第21話

 文化祭前日。

 俺とともは、放課後に千鶴ちずるのいる病室へと訪れることにした。宮下みやしたは、誘おうとしたが見つからなかったためここにはいない。

 今はバスの中だが、お互い千鶴に会うのは久しぶりなので結構緊張している。車内はエンジンの音だけが忙しく聞こえるだけだ。

 緊張感を紛らわすため、俺は智に話しかけた。

「千鶴に会ったら、まずは何を話す?」

 智はうつむき加減で考えたあと、答えた。

「げ、げんき?」

「…………」

「き、急に黙るな!」

 顔を真っ赤にした智につっこまれた。俺は謝る。

「ご、ごめんごめん」

「…………。それで、弘人ひろとなら、なんて声をかけるんだ?」

「……げ、げんき?」

「同じかよ!?」

 またもつっこまれた。……でも、仕方ないじゃないか。だって数ヶ月もあってないんだから!

 再び、俺たちを沈黙が襲う。

 今度は、智のほうから口を開いた。

「千鶴ちゃん……元気かな?」

 その言葉には、本当に心配しているんだなって事がまるわかりなくらいに、感情が込められていた。俺は智に、そして俺自身に言い聞かせるように、根拠のない答えを言った。

「元気だよ、きっと」

「…………そうだよね」

 ふと、隣を見た。

 俺の横に座る智は、空を眺めていた。その目は、どこか温かさの宿った、優しいものだった。俺も静かに微笑んだ。

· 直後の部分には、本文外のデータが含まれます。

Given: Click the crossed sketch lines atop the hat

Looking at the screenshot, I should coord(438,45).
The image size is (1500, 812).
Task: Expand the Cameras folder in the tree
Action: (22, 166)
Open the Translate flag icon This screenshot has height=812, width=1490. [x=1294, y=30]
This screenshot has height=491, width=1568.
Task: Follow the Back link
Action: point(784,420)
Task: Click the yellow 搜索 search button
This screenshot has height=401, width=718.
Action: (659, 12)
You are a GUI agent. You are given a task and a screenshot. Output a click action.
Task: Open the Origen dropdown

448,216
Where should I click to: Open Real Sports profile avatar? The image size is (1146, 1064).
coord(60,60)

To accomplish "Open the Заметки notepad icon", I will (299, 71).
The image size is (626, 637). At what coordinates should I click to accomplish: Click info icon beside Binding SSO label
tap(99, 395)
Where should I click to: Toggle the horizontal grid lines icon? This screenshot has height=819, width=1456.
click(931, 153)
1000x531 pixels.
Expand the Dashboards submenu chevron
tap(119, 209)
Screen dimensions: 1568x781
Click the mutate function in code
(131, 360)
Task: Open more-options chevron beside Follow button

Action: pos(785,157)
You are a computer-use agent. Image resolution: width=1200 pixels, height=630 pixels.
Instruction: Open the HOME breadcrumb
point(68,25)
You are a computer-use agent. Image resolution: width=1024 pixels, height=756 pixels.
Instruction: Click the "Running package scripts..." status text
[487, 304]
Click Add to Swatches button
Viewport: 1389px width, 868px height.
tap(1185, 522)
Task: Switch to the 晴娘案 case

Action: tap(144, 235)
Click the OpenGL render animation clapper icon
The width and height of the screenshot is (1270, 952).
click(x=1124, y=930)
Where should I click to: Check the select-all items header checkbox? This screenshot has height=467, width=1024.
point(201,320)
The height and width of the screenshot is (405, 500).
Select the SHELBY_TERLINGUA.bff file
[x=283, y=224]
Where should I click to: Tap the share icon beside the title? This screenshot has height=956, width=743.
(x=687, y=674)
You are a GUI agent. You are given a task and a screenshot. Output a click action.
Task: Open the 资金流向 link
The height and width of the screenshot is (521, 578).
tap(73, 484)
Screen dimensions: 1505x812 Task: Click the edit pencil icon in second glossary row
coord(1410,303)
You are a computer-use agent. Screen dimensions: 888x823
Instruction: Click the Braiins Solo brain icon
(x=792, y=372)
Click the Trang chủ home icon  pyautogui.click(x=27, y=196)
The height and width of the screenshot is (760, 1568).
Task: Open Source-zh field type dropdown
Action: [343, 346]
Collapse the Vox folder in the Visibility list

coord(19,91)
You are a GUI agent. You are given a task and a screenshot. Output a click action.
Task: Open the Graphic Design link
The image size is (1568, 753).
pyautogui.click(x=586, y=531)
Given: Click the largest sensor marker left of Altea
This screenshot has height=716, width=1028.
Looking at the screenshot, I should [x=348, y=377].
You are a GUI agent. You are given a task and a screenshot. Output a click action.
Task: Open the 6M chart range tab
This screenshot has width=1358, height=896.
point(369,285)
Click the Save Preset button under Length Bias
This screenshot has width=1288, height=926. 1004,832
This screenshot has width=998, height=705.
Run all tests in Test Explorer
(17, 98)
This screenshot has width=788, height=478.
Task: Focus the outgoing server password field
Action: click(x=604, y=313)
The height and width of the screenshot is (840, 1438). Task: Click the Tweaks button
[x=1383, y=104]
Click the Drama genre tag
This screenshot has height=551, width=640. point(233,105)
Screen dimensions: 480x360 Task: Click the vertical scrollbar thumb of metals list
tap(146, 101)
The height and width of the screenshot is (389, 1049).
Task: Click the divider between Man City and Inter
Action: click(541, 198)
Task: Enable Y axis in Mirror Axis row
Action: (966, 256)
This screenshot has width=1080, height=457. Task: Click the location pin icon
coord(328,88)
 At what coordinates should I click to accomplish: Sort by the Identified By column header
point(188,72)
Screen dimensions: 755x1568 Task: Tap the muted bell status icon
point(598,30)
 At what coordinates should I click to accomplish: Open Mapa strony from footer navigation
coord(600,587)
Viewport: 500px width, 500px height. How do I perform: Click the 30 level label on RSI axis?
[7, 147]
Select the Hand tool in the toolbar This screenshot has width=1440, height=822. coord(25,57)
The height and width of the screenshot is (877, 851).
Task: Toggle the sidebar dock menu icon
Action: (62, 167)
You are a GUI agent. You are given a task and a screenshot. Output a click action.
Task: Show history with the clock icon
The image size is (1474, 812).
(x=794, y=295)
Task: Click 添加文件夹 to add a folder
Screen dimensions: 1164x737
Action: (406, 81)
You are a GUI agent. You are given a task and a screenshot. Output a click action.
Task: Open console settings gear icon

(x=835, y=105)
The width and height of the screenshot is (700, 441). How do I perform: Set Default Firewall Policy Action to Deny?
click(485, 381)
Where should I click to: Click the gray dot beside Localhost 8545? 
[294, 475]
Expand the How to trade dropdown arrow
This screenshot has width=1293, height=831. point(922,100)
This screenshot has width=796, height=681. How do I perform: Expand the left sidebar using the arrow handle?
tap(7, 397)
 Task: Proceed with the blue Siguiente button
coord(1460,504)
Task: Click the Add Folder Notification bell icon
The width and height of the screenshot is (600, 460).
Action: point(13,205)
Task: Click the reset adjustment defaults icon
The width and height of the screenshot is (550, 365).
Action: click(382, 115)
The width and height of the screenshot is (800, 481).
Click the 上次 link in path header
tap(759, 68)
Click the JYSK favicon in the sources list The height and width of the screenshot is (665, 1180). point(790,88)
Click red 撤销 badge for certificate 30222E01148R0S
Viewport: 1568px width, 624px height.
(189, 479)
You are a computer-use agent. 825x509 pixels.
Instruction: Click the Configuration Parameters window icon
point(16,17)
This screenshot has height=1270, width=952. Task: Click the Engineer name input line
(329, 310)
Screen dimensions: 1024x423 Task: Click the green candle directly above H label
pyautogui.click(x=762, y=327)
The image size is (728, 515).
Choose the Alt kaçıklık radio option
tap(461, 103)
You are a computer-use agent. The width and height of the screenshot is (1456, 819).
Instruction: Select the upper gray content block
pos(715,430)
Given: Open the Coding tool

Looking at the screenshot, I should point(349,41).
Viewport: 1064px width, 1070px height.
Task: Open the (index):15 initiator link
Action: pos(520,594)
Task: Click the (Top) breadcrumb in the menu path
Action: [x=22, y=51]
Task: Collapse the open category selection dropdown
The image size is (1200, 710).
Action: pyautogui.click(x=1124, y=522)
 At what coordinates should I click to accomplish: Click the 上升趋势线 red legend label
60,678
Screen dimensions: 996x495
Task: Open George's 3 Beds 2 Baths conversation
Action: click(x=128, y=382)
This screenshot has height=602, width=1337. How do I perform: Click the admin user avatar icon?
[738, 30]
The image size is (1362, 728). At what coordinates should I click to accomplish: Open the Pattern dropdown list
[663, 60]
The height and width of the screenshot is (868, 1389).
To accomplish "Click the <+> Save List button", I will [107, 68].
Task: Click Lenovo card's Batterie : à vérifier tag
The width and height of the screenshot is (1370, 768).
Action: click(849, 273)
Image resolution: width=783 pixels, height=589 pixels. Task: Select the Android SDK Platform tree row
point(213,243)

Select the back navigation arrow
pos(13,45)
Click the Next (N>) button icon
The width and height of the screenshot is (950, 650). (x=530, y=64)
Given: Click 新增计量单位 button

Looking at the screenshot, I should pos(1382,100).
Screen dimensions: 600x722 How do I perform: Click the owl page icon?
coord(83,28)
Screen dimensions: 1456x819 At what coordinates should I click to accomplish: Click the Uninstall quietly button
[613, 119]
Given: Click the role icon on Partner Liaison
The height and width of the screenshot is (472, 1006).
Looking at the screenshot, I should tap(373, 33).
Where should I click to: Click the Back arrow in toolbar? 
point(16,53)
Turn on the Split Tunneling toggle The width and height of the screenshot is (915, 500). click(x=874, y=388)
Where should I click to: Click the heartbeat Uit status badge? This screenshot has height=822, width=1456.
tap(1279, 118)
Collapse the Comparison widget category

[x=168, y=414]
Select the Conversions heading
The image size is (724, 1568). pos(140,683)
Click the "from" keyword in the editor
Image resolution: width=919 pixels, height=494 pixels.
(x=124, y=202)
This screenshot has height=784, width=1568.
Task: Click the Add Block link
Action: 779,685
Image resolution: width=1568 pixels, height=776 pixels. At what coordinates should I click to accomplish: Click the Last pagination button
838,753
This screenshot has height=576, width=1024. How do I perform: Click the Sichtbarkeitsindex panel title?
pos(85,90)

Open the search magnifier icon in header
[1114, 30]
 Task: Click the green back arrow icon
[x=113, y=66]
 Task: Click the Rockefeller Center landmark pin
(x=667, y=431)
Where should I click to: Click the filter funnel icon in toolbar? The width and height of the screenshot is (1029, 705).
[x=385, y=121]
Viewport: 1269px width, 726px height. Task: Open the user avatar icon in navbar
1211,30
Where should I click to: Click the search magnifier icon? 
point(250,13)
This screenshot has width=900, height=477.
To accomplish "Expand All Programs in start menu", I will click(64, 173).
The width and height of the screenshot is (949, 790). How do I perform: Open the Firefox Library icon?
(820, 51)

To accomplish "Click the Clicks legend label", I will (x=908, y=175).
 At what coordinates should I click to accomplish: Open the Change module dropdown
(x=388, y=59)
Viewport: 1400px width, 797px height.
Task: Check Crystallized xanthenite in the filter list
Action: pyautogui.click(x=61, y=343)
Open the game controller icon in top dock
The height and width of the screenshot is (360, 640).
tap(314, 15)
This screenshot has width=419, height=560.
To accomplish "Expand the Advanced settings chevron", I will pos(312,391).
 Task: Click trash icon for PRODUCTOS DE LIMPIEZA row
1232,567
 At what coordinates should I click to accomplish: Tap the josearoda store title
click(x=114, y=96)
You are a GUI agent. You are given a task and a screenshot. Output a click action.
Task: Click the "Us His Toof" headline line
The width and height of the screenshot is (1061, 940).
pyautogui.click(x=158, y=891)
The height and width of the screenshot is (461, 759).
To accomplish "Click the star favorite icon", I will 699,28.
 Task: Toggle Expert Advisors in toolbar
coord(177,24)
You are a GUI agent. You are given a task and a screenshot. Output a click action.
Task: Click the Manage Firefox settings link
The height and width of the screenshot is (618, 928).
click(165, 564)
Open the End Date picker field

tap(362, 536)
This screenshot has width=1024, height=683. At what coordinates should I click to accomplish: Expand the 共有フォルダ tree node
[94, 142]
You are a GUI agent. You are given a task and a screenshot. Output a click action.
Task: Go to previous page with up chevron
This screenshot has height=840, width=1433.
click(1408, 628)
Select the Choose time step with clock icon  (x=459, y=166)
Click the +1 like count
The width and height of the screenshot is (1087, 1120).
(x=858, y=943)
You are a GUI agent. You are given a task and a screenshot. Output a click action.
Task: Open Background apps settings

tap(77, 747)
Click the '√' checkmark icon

 バスが目的地に着いたのは、それから数分後だったのだが、どうも俺には数十分にも感じられた。おかげで、滅茶苦茶うずうずしている状態だった。

 病院では若干の懐かしさ感じたものの、俺も智も一直線に千鶴のいる病室に向かった。そして勢いよくドアを開けた!…………そこまでは良かった。ドアを開けた時のばんという音だけが渡り、後には沈黙が訪れた。

 千鶴は目をまんまるくしてこちらを見ている。

 すごく気まずい気分だ。なんの話をすればいいのか分からない。智も同じらしく固まっている。

 何か…………言わねば!

 病室の入り口で硬直したまま。勇気を出して、重々しい口を開いた。

「げ、げんき?」 

 刹那、どこからかズゴーと倒れる音がした。そして、

「コミュニケーション下手ですか!?」

 ベッドの奥から宮下が飛び出てきた。

「「何で宮下(花織かおりちゃん)がいるんだよ!?」」

「それは、千鶴さんのお見舞いをしにきたからですよ。私達、カップルですもの。ね、千鶴さん」

 いかにも当たり前のように(実際そうだけど)、言い放った。千鶴も首を縦に振って返した。俺はバレないように歯ぎしりした。そう、悔しいのだ。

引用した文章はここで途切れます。